The first step is defining function. What is the purpose of my landscape? Is it functional, aesthetic or both? How much walking space is needed? Are there separate areas or structures that I want to be connected by a walkway? Is a patio, gazebo, or amphitheater in the plans (if so, see patio design ideas)? Is privacy an issue or necessity? Will I be combating specific weather conditions? All these questions help define functionality.

Once you know why, you can look at the how/what. Various materials can create depth and texture. Alternate mulch, grass, bark, fieldstone, or brick to form patterns and unity between separate sections. Combine complementing materials for the best of each style. Various plants will also produce differing motif. For a light and free impression, use lush open space, small clusters of colorful flowers or feather reed grass. Plants with shady colors or trees with dark bark such as some bluish ferns, caladium, hosta or plumbago, give off a more private, cool foresty feeling. Ferns low down to the ground with extra large leaves exude a lush and tropical feeling into the environment. Go with what feels good to you.

Walkways are also an important element in landscape design. In order to keep a landscape functional, proper passage must be allowed. (It's very nice to have a beautiful landscape surrounding your gazebo, but if you have to trek through mud to get there, much of the appeal is lost.) Paths should connect areas of use, for example, the street, mailbox, sitting areas, pools, additional buildings or structures relevant to you, and, of course, the house itself. You can also use pathways to form definite borders between different sections, or to provide a natural space for grassy areas.

Here are some helpful tips:

- One of the most important elements of landscape design is knowing as much as you can about various plant life before you make your decisions. Often, all that separates an average landscape from one that's out of this world is the proper usage of plant life. Find out which plants are appropriate for your climate, which require more or less water, plants that shed fewer leaves for pool areas, learn about the different styles, and blossoming patterns, inquire into the full-growth size of plants, as well as what type of soil and how much sunlight is appropriate for them. Do as much research as you can. The more you know beforehand, the more educated and wise landscaping decisions you will make. Here is a great site that can help you learn more about various plant life.

- Balance and unity are the basic principles of landscape designing. Remember that unity can be achieved by using repetition and consistency. Create unity in separate areas by repeating plant or hard material themes. Follow a specific material to the next area as if undisturbed by a divider for splendid continuity.

- While consistency of plant life is often important, contrasting either greens or surface materials (color or texture) can produce fabulous results.

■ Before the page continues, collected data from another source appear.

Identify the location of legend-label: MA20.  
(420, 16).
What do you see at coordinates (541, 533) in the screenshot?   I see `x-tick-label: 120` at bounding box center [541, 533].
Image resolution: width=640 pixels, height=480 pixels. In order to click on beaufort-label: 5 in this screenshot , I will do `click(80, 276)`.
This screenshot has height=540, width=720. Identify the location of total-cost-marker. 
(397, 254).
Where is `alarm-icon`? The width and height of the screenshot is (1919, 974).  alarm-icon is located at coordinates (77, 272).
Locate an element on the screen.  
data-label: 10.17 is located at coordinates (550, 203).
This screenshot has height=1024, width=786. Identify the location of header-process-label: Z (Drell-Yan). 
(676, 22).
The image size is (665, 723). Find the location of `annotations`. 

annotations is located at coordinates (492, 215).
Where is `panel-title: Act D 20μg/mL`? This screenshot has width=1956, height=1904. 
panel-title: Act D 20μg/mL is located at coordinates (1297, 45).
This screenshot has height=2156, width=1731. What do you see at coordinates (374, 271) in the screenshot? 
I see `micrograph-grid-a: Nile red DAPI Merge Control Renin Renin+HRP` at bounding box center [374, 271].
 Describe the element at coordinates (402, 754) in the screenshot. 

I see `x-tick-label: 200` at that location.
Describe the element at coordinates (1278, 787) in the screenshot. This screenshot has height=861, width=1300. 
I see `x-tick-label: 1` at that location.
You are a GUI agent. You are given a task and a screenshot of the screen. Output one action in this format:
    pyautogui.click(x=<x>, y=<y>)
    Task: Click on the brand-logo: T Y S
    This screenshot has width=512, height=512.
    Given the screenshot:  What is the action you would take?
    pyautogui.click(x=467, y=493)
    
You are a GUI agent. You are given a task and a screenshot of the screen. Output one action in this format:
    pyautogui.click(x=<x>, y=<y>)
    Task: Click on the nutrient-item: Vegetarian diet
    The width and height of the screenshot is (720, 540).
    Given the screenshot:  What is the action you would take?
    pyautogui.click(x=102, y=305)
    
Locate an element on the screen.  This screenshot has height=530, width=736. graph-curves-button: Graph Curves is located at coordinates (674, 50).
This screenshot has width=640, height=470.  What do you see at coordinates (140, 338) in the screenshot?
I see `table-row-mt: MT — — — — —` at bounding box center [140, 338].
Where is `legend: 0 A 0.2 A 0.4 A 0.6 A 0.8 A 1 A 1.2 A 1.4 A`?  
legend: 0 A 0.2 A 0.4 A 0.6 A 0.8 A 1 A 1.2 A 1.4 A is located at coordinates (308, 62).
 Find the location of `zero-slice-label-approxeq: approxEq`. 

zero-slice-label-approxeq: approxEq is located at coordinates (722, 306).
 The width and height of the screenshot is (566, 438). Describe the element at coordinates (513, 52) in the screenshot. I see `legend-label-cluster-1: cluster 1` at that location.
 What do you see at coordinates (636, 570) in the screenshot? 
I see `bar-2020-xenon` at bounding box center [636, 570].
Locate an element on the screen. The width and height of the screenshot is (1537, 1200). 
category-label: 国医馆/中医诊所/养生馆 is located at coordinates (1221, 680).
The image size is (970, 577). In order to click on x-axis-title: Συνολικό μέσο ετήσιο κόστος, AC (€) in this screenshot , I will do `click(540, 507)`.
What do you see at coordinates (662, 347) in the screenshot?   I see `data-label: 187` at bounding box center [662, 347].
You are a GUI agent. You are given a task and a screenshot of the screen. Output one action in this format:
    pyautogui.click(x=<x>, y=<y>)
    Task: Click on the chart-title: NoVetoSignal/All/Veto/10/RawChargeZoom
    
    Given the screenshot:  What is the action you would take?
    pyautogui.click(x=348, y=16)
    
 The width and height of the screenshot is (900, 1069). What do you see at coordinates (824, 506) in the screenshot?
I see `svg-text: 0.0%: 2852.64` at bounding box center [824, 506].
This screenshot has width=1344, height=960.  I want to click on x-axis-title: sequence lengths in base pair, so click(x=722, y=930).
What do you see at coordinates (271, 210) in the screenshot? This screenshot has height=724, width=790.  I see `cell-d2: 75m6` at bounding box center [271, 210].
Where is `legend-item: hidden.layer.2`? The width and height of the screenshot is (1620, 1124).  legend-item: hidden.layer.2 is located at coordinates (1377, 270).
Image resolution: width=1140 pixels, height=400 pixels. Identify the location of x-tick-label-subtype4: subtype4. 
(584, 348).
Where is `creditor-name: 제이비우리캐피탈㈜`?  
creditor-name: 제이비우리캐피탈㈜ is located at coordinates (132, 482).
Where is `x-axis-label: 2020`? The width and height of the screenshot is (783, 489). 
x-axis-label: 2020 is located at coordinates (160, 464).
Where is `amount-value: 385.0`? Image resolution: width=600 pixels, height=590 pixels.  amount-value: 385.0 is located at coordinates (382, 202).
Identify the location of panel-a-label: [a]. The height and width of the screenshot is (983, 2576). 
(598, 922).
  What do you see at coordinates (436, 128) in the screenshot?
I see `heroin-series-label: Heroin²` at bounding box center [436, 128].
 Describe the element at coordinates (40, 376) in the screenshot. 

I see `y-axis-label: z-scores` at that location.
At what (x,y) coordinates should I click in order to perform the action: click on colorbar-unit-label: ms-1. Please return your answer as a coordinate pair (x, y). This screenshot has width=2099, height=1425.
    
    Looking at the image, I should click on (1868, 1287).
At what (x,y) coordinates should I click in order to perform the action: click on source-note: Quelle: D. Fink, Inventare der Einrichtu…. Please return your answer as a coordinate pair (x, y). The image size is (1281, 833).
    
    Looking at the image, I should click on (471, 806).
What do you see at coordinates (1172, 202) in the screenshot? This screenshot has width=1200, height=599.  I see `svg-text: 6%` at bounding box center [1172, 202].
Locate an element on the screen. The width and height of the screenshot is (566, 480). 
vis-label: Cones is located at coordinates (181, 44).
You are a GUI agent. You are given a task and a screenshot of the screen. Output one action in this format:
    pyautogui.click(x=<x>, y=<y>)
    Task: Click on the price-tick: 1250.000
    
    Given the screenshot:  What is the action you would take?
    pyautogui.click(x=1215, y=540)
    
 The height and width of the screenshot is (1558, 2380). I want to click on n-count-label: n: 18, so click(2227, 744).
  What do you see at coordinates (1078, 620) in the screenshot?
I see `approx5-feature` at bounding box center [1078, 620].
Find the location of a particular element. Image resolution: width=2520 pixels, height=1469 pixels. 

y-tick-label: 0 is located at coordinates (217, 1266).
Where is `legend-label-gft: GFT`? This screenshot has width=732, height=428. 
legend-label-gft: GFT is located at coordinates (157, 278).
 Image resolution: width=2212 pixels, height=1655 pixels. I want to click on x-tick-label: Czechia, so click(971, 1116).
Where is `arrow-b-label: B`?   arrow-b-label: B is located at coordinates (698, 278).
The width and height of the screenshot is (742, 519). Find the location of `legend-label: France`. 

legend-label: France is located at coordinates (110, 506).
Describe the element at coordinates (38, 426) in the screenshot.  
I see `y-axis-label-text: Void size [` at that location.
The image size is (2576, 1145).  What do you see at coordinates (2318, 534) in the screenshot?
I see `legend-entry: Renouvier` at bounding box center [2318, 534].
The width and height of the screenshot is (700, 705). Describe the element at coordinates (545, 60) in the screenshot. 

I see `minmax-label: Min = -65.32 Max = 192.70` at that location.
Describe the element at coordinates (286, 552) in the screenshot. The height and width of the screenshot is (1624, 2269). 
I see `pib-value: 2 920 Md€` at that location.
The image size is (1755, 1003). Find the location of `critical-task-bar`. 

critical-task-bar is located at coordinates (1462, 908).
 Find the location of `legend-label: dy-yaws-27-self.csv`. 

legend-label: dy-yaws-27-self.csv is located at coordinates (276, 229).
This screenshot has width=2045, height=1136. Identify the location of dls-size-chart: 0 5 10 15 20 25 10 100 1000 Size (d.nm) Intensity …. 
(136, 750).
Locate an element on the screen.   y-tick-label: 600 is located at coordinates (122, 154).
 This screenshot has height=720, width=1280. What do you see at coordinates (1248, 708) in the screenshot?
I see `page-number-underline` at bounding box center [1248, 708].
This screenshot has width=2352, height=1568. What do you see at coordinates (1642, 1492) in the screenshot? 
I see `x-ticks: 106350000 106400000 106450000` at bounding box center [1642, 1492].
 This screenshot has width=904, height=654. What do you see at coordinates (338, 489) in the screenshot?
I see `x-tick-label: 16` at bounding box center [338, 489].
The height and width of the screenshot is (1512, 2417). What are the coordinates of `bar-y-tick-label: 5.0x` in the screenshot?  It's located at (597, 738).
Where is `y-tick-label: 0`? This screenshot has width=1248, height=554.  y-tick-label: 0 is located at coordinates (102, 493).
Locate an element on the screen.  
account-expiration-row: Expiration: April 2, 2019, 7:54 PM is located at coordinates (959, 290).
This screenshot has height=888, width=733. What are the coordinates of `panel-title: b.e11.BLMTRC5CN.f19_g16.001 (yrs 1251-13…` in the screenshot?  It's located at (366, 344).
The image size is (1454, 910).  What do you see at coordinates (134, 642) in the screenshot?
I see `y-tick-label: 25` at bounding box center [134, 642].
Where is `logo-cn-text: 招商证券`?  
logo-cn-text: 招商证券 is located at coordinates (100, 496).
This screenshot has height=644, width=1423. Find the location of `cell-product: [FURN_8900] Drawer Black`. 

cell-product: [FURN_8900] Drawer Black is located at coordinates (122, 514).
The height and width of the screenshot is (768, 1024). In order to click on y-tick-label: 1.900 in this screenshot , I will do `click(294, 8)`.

- Consider using one of the following or a variety of hardscapes to add an exotic, exciting, or unusual splash of character to your landscape: pergola, gazebo, lattice, arches, retaining wall, pond, fountain, rock pool, waterfall.

- A good landscape fabric or tarp is the simple key to keeping your baby weed free. This also keeps the grass out of areas it doesn't belong, and is well worth the initial investment.

- Sod is made up of matted grass roots, and it's a great way to create a beautiful lawn quickly and easily. Sod comes in sheets or squares of precut sizes, and is easily manipulated.

- Curves are a terrific way of making an area appear larger than it really is. Turns give the impression of depth and distinction, creating the illusion of more to see. Multiple levels can do this trick as well.

- A good watering system is also helpful for any successful landscape project. Whether built-in or exterior, watering systems will ensure that your plants get the appropriate amounts of water daily.